ギンバイの皇帝を殺す事、その皇帝に変わって新しく勇者を皇帝に据えること。その後に予想される領主の反乱。
そして俺なりの復讐のこと。
「俺は帝国がこのまま滅んでも満足できない。あいつらがやった罪はあいつらに償わせる。そのためには帝国には残ってもらわないといけない。勇者を利用して、俺は帝国を根本から変える。そして、フィーナやシスみたいに、両親を失った子供たちや、貧民の救済をさせるつもりだ。領主を抑え込むのにもだいたい二・三か月はかかっちまうだろうし、俺の考えを勇者に実行させて、それを見届けるまでにも数か月かかるだろう。それまではこの家に戻って来れない」
「……」
「待っててくれるか? フランと一緒に」
「ん?」
自分の名前が出て布団から這い出てくるフラン。その頭を撫でたフィーナが優しく微笑む。
「それがトーカなりの私のための復讐なんですね」
「ああ」
「分かりました。私はトーカを待ちます。大丈夫です、待つのには慣れてますから」
「ありがとう。必ず半年までには帰ってくる。約束だ」
「はい、約束です」
俺はあえて、フィーナの顔を見ないように、二人をギュッと抱きしめた。
着替えるので先に下に戻っていてくれと言われ、俺は素直に部屋を出る。階段を下がったところで爺さんが待っていた。
「話は終わったのか?」
「ああ、全部話した。明日からしばらく留守にすると思う。今まで世話になったな」
「ふん、何が世話になっただ。ここはお前の家だろう。それに覚悟しておけ、お前が帰ってきたらたっぷり儂の世話をしてもらうからな」
爺さんのツンデレって微妙にカッコいいかも。
「おう、任せとけ。死ぬまで幸福な生活にしてやるよ」
「生意気言いおって」
爺さんは俺がフランにやるように、ぐしゃぐしゃと頭を撫でてきた。それはとても温もりがあり、俺は久しぶりに親の優しさと言うものを感じた気がした。

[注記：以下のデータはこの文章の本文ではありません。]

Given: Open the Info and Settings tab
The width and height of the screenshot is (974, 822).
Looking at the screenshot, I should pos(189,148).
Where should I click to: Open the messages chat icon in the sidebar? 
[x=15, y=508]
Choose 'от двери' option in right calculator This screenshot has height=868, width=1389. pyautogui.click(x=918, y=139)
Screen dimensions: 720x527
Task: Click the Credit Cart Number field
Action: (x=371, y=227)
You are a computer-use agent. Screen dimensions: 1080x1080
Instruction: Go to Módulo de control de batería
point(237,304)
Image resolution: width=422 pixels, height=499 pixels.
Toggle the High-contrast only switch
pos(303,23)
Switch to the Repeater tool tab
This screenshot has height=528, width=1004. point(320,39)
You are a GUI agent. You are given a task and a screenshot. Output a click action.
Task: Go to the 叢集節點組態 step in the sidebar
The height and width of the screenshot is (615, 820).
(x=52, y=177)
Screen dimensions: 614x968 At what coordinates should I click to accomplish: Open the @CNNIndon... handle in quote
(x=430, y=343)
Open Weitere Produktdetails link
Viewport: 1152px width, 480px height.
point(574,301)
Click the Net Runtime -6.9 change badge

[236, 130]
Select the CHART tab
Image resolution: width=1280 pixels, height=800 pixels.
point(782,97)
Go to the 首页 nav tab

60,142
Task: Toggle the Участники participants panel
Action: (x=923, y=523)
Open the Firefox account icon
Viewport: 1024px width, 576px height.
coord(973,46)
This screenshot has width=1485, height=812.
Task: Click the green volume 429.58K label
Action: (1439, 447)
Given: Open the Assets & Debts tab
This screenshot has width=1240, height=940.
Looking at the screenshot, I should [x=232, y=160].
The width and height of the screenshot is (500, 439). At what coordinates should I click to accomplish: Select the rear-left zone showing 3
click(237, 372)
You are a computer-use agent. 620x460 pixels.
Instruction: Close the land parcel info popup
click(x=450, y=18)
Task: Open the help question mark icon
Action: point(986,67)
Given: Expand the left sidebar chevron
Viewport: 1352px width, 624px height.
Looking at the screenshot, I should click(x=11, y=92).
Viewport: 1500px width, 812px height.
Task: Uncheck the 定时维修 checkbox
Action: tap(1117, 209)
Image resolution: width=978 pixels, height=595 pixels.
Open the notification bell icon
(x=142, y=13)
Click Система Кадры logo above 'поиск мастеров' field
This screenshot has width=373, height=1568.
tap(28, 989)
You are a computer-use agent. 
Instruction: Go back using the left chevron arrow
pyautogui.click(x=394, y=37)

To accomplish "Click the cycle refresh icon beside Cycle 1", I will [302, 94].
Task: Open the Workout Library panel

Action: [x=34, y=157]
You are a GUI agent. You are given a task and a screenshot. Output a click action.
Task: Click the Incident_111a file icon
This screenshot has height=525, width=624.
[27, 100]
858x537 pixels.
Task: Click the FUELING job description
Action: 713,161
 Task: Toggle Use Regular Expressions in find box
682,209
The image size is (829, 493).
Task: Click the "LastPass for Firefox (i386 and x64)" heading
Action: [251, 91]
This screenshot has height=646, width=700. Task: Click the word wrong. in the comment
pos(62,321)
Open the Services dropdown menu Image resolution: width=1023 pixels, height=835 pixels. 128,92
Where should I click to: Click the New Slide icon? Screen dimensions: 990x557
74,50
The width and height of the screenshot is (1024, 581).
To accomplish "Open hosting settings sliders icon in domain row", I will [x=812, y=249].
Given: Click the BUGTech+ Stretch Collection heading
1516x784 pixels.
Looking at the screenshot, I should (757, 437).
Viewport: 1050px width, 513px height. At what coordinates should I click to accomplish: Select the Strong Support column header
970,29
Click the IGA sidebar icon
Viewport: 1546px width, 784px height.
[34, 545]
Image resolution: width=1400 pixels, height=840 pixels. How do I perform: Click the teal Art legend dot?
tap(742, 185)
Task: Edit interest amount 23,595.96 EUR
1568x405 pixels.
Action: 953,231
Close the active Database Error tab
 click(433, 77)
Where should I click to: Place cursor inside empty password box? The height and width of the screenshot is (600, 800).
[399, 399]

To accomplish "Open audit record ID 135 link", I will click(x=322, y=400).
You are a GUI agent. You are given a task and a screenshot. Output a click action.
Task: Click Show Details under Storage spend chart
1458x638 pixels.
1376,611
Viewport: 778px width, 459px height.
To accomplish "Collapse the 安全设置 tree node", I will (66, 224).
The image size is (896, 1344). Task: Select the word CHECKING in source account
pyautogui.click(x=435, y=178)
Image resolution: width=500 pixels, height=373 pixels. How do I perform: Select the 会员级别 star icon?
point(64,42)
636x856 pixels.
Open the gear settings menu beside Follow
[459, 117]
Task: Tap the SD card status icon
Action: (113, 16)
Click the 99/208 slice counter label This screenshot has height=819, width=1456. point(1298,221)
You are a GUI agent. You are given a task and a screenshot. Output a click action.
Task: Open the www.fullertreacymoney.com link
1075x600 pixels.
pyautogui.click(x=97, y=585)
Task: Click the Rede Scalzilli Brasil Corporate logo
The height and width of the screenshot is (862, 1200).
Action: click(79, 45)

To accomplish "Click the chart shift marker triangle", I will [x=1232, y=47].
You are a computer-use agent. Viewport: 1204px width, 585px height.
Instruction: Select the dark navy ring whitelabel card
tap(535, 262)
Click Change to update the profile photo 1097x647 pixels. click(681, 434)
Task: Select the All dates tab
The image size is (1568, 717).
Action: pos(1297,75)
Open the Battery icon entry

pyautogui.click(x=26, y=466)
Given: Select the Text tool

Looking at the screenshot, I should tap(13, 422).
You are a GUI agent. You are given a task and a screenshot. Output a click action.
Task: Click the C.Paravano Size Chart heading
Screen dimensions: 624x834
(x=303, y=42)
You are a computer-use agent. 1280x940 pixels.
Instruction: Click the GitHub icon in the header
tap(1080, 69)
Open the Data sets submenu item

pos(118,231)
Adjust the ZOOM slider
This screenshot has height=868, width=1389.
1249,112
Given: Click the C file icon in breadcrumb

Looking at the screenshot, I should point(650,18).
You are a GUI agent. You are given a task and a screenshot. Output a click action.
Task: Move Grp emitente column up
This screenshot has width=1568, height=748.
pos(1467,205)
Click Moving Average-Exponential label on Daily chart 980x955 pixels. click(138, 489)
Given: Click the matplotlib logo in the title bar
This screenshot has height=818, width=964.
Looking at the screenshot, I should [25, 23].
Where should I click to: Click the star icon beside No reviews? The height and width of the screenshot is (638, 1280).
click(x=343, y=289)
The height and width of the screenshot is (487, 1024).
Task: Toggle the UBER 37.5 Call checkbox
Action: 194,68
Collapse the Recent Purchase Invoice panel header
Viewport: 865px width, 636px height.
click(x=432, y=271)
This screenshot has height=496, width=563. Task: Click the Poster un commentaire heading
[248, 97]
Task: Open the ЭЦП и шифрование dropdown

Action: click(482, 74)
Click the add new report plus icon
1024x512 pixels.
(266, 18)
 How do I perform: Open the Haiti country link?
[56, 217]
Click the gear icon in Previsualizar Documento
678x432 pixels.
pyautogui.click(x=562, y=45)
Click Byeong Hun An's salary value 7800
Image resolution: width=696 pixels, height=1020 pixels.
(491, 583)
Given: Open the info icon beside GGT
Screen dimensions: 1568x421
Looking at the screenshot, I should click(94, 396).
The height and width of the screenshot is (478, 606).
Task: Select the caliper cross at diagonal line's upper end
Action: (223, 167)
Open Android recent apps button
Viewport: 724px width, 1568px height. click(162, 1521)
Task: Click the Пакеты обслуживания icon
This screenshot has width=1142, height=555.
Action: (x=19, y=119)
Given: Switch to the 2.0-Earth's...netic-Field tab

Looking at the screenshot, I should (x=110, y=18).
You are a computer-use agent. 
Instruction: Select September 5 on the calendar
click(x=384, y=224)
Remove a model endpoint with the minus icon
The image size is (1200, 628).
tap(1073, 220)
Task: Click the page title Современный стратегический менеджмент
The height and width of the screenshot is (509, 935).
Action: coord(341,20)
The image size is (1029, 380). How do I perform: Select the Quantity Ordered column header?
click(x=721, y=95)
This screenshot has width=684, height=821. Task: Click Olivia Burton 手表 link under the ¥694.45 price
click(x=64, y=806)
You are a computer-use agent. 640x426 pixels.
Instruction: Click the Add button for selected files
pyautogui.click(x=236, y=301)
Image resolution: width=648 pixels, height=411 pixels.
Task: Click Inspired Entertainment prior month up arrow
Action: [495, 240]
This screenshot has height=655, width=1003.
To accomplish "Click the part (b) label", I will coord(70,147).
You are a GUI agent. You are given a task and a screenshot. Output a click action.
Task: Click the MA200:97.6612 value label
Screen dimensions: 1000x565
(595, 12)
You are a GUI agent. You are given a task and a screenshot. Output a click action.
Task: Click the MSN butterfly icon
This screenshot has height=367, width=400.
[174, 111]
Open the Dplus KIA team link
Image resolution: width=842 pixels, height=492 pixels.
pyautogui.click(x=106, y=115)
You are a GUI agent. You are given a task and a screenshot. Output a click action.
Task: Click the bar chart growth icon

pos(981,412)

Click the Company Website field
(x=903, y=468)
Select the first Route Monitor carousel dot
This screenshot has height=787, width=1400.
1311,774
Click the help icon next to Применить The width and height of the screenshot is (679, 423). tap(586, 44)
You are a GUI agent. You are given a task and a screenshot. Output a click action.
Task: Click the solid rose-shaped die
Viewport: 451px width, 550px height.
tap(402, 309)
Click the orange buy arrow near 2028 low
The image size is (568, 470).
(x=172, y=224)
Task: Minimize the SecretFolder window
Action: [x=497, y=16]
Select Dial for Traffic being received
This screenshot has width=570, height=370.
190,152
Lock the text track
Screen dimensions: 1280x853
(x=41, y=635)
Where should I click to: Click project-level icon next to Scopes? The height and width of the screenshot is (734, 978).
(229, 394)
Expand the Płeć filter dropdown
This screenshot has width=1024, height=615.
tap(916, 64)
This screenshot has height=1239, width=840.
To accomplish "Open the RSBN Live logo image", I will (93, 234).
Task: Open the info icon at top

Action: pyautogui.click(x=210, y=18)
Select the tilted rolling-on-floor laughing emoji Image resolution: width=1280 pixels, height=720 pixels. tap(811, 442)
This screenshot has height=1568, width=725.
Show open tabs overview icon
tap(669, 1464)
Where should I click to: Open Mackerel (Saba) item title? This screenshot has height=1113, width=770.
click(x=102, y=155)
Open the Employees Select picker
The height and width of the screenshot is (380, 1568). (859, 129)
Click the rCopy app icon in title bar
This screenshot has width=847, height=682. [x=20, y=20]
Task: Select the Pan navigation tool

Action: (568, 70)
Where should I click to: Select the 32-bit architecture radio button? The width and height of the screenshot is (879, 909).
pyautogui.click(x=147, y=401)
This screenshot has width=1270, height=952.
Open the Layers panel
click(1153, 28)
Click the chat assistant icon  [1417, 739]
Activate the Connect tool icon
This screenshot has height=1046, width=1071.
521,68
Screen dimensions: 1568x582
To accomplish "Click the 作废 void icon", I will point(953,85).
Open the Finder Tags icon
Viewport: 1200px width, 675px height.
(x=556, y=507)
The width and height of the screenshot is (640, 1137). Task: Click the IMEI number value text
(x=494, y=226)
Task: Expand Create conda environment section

この優しさは、フランにもしっかり与えてやらないとな。
気付いた時、俺の目には涙が溜まっていた。
部屋の中をうろうろと歩き回る魔法使い。その姿からは落ち着きというものが一切見られなかった。
それもそのはず。せっかく苦労して極星の勇者を蘇生したのにもかかわらず、その報酬であるはずの領土や栄光が全く入ってこないのだ。
そしてカラン、ユズリハに続きデイゴでの失敗を期に、魔法使いと極星の勇者は帝都へと呼び戻されていた。
魔法使いは今、城の一室で謁見の時間を待っている。すぐ近くには極星の勇者が空ろな瞳のままで座っている。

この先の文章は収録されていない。